Elizabeth Hunter
Salad Days
Off season? Nope - autumn gardens can be rewarding, too.
Other Fine Fall Garden Chores
Not interested in planting a fall garden? There’s plenty else to do in September and October. Here’s a sampling:
• Save Seed. You can’t save all seed. Seed from hybrids won’t breed true, and squash and pumpkins cross pollinate and usually yield inedible and odd-looking crosses. But you can collect the seedheads from many garden flowers: marigolds, Sweet Williams, cosmos, cleome, zinnias and others. Seedheads must be brown (dry) before you remove them or the seed won’t be viable. Spread seed in a saucer on a windowsill to dry some more, then store in moisture proof containers until planting.
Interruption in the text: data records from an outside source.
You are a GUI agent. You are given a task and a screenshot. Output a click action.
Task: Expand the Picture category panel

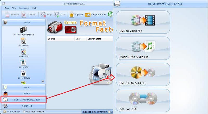point(23,93)
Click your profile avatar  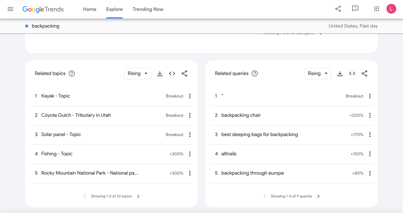point(391,9)
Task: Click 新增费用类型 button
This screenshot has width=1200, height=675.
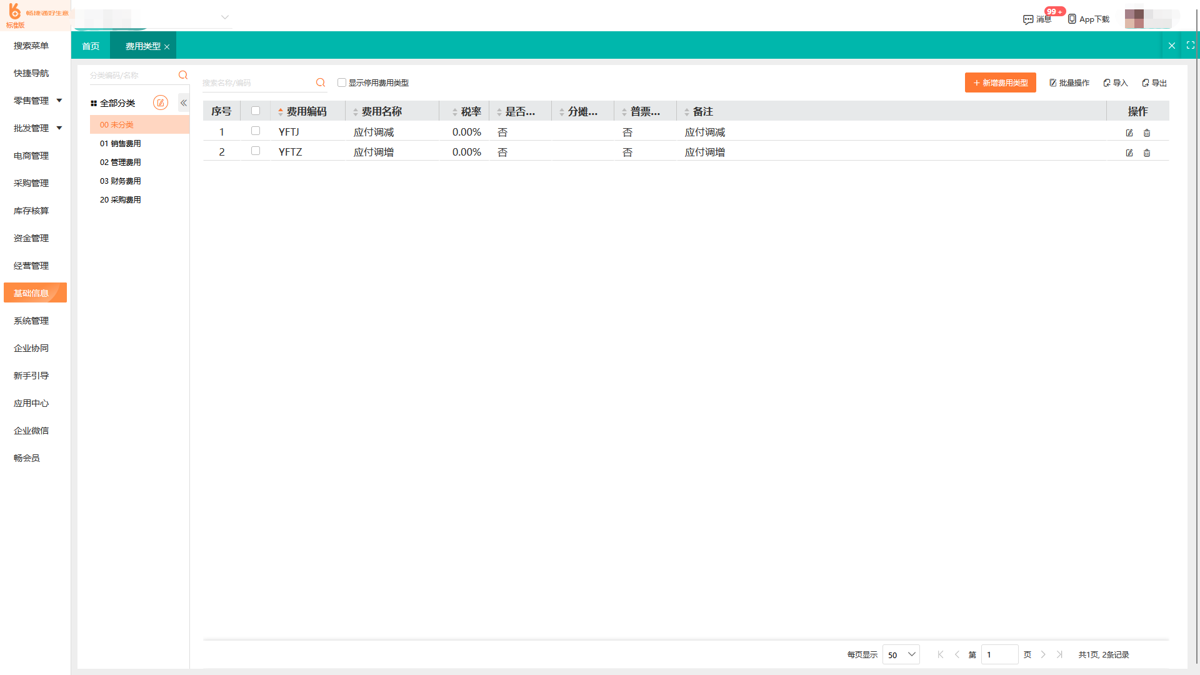Action: tap(1000, 83)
• Divide Daylilies. Clumps need to be divided about every five years. If yours produce masses of foliage but few blooms, it’s time to dig them up (fall is the best time) and pry root masses apart using back-to-back spading forks. Replant divisions in fresh soil. Blooms may be limited the first year after division but will reward you the second.
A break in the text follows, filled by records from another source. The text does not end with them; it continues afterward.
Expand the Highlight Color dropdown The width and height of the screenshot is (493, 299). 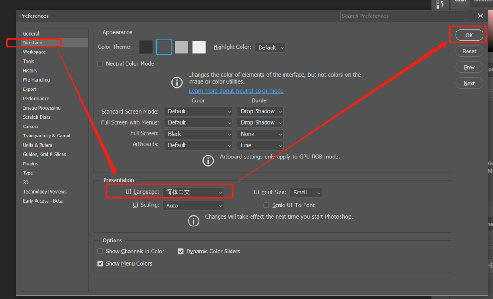[x=270, y=47]
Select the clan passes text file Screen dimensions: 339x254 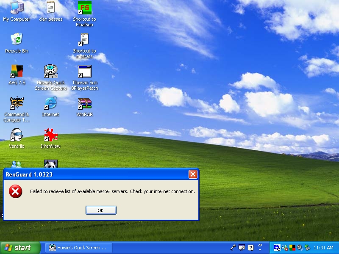[x=51, y=8]
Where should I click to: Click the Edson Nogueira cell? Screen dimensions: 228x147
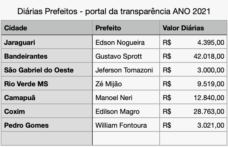tap(126, 42)
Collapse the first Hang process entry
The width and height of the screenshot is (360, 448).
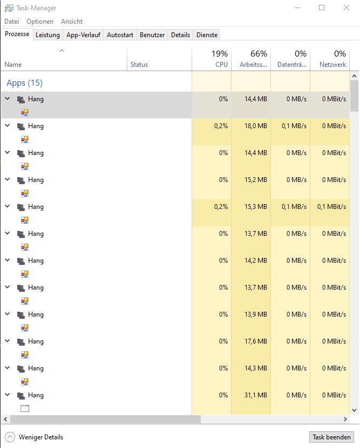pyautogui.click(x=7, y=99)
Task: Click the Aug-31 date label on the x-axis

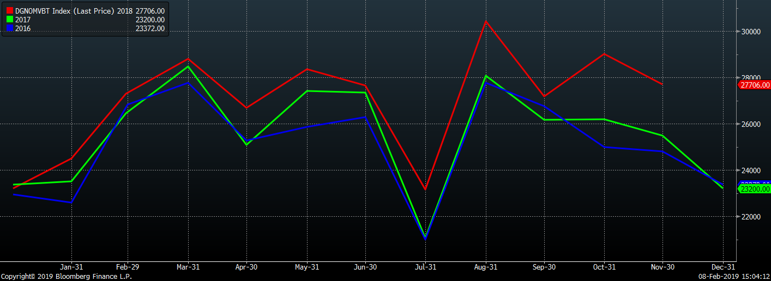Action: pos(484,267)
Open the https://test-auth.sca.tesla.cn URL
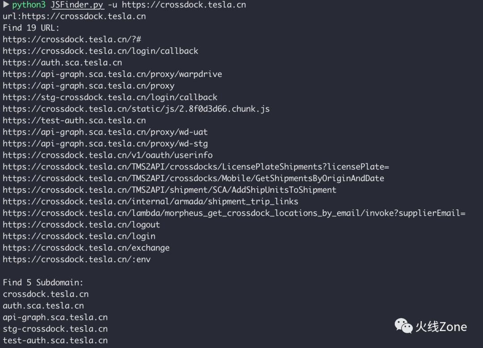The image size is (483, 348). [74, 120]
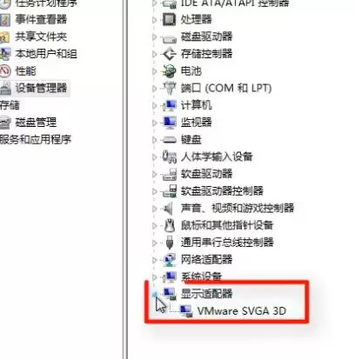The width and height of the screenshot is (354, 359).
Task: Select the VMware SVGA 3D adapter entry
Action: (242, 311)
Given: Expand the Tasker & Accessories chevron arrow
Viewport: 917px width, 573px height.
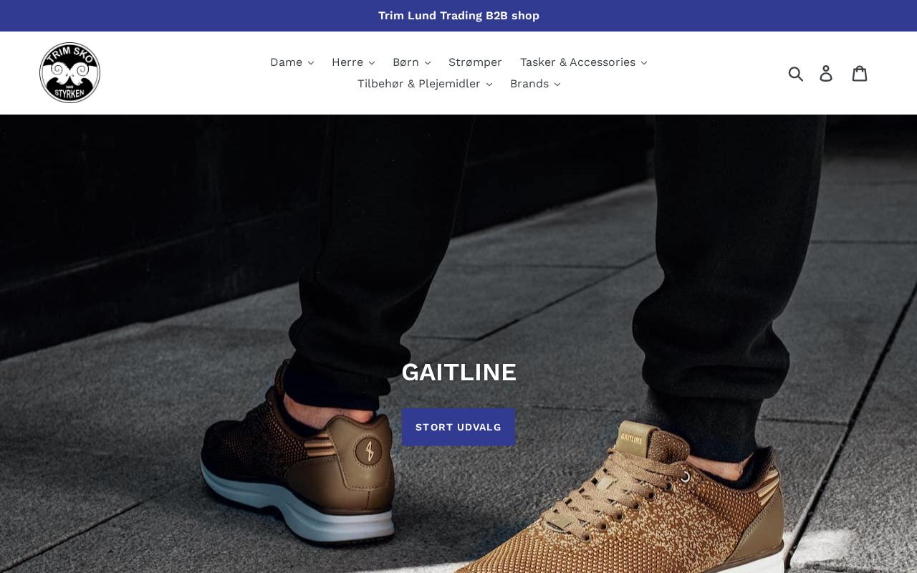Looking at the screenshot, I should [643, 63].
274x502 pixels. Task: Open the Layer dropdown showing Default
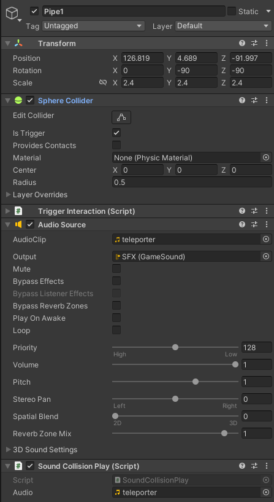(223, 26)

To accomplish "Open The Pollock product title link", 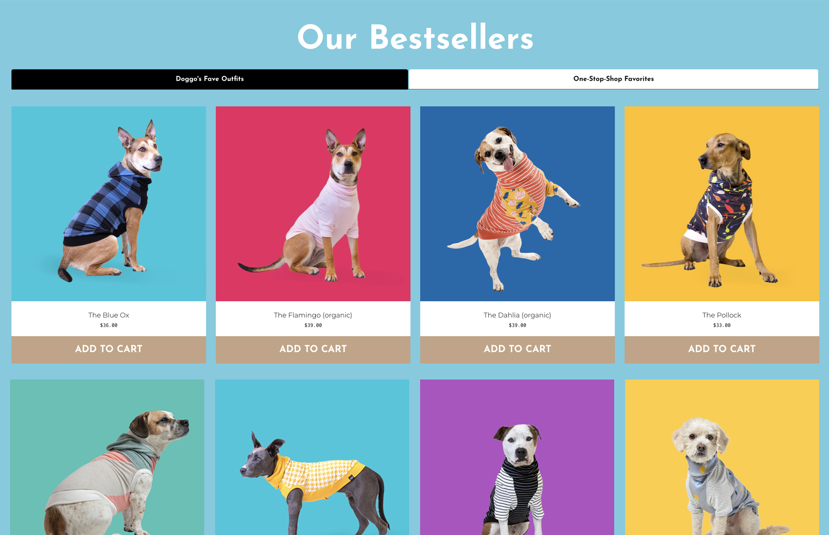I will [722, 315].
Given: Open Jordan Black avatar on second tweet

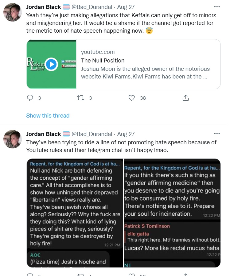Looking at the screenshot, I should tap(12, 139).
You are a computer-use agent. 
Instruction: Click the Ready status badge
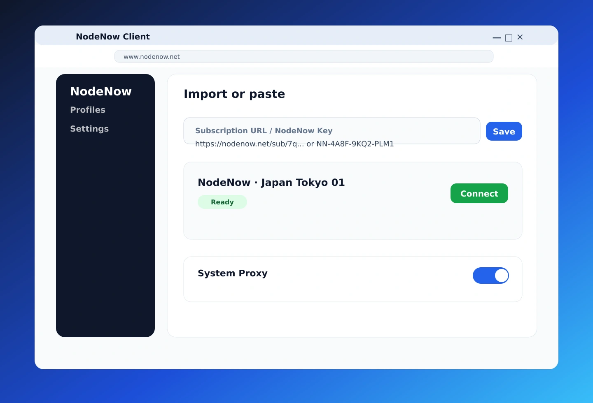click(222, 202)
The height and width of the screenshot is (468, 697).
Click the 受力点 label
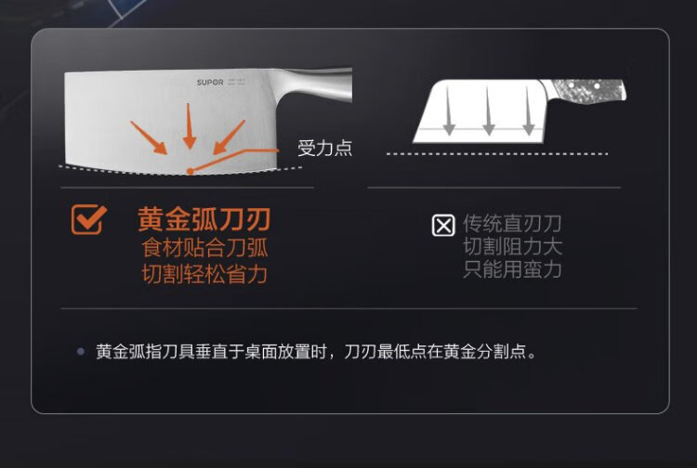point(325,148)
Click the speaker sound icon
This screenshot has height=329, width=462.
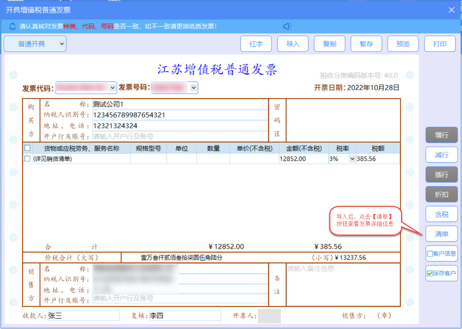(287, 26)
• Stockpile Leaves. Bagging leaves and leaving them at the curb for the town truck to haul away is wasting a valuable resource. Instead, dump leaves in a pile or make a circular bin of chickenwire, top with a straw to tack them down and leave for a year (or two) until they have broken down. The resulting leaf mold makes a superb mulch and soil conditioner.
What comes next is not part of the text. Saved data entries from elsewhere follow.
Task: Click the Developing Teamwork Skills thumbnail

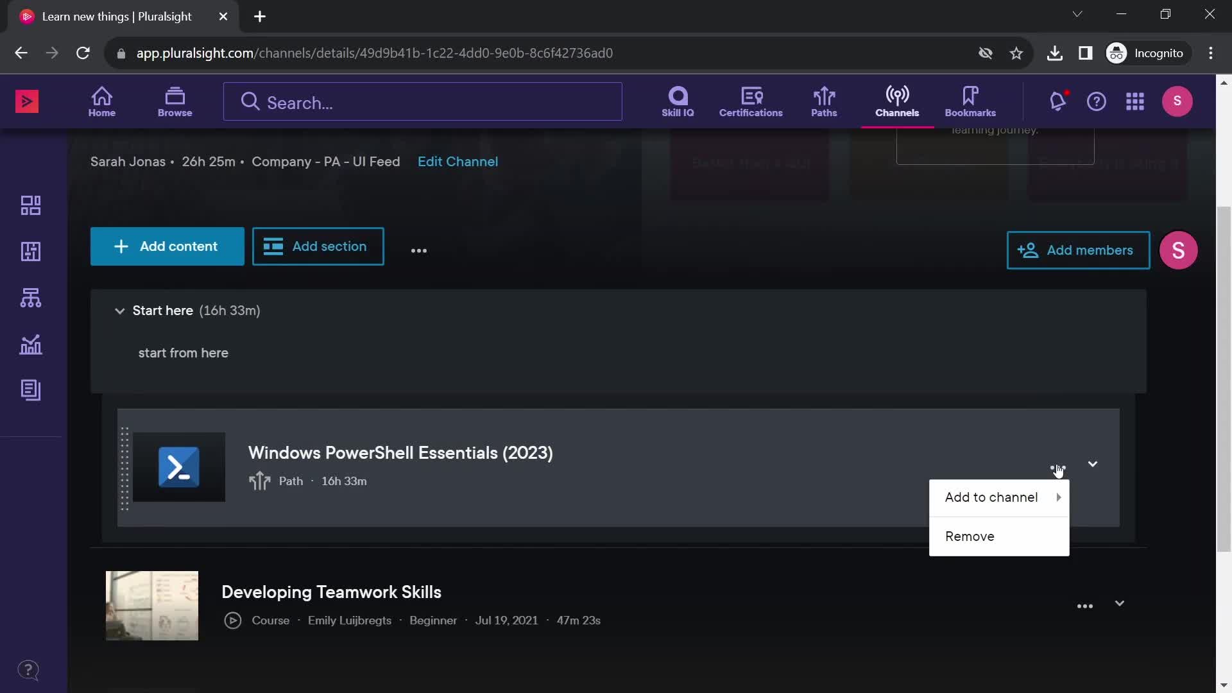Action: pos(151,606)

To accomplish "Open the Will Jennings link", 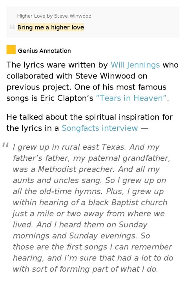I will coord(135,65).
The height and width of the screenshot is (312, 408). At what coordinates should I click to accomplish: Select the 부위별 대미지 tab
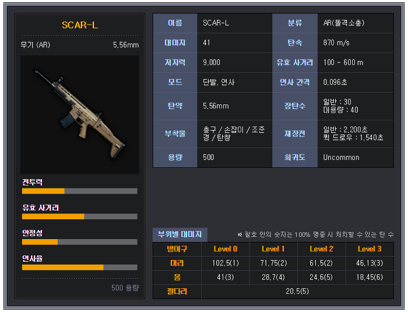click(x=180, y=234)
• Plant Garlic. The one crop for the coming year that you must get into the ground between October and December is garlic. Plant cloves, pointed end up, two inches below the soil surface, spaced five to six inches apart. Mulch thickly with leaves and straw. When daffodil foliage has poked out of the ground a few inches, remove the mulch and add compost to your garlic bed.